Fluoride Action Network

Cornwall council should stop stalling on fluoride decision

Source: Cornwall Standard-Freeholder | Point of View | February 23rd, 2016 | By Hugo Rodrigues
Location: Canada, Ontario

When it comes to the fluoride debate, only one word suffices.

Enough.

Cornwall city council is only kicking this can of worms further down the road by agreeing Monday to hear, again, from Eastern Ontario Health Unit medical officer of health Dr. Paul Roumeliotis at the end of March. Roumeliotis’ presentation is to be followed by an anti-fluoride expert’s presentation at the subsequent council meeting.

Just who any anti-fluoride expert who can speak with the background, knowledge and gravitas of Roumeliotis might be is a mystery, but Coun. David Murphy has stepped forward to find one.

There is nothing either of these two presenters will say that has not been said and heard dozens of times in the past. Even if the newer members of council didn’t hear these or similar presentations the last time this unending debate came before council in the 2010-14 term, I’d think they’re resourceful enough to either find those materials or go do their own research.

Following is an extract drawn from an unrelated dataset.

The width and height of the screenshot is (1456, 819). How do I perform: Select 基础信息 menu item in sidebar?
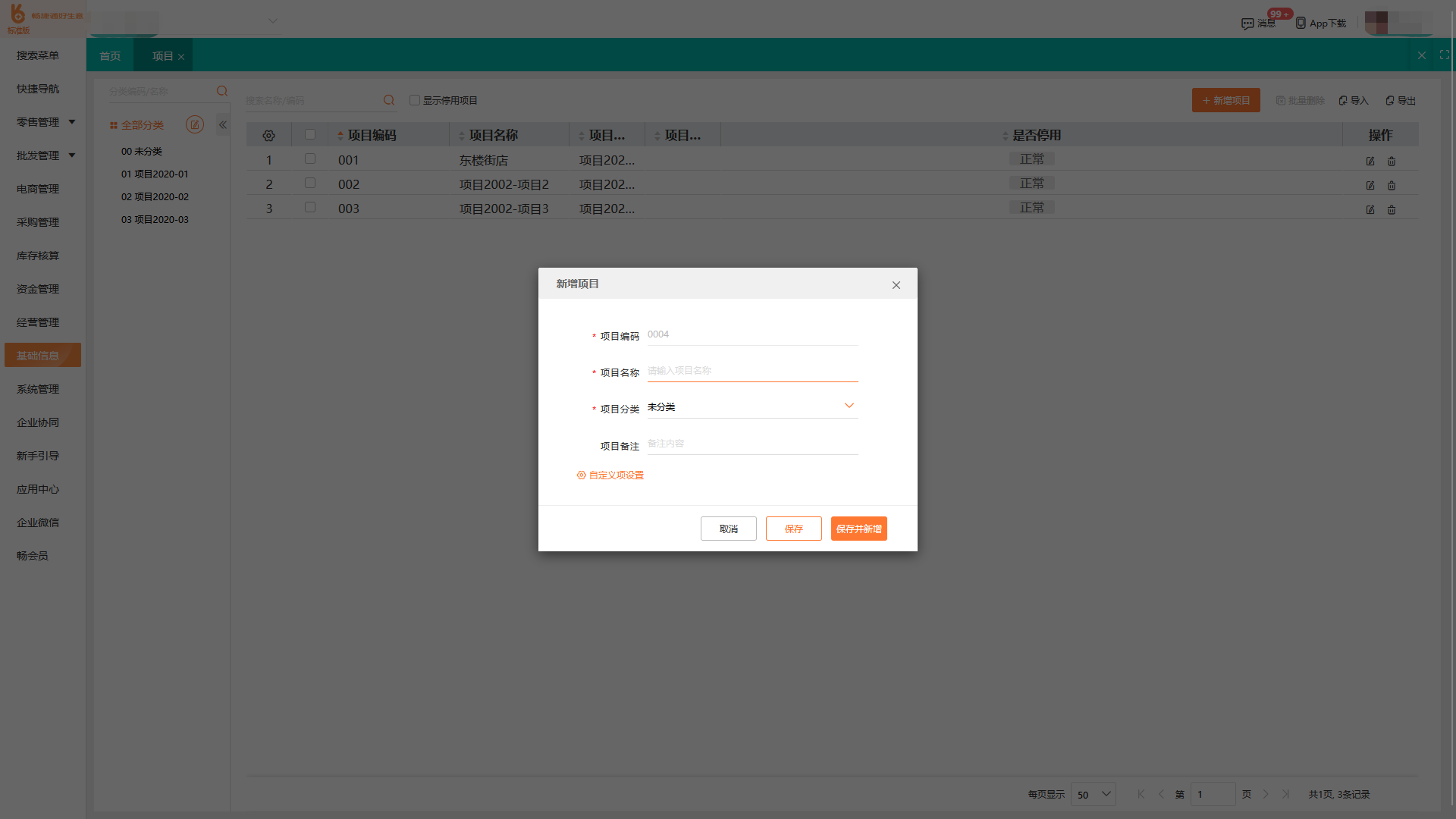coord(40,355)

That councils have avoided making a decision here is ludicrous. Cornwall stopped fluoridating its water because of equipment failure. There was no public outcry to do so, no plebiscite to poll water system users on what they thought and no decision of council – other than to maintain what became the new status quo.

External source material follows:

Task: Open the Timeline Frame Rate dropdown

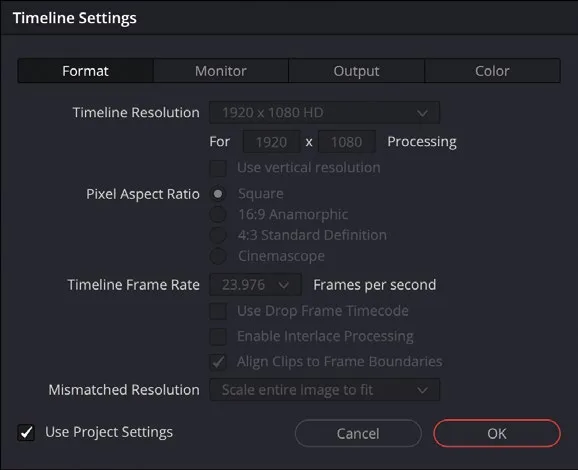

The easiest decision at this point is to leave things as they are, but we shouldn’t accept a dollars-and-cents reason. If council decides to keep the fluoride out, then it needs to explain itself in the same terms used in the 1950s when fluoridation of municipal water systems started taking place.

Given there are many, many differences in overall dental care today compared to the realities of a populace coming out of the Second World War, perhaps a lack of fluoride in water hasn’t made an impact in Cornwall. A lack, if any, of increase in the incidence of caries in Cornwallites since the equipment failure should be the only reason council chooses to keep it out.

The decisions of the 1950s to start doing so have been called the greatest public-health success in history, with a few generations’ worth of data showing the benefits of having this mineral to tap water where it wasn’t already naturally occurring.

That’s the clutter council should have already cut through when it was provided opportunities to make this decision in the past but didn’t. Instead, in choosing do not make a decision, it’s only allowed the clutter to increase, which may not make its eventual decision easier to justify.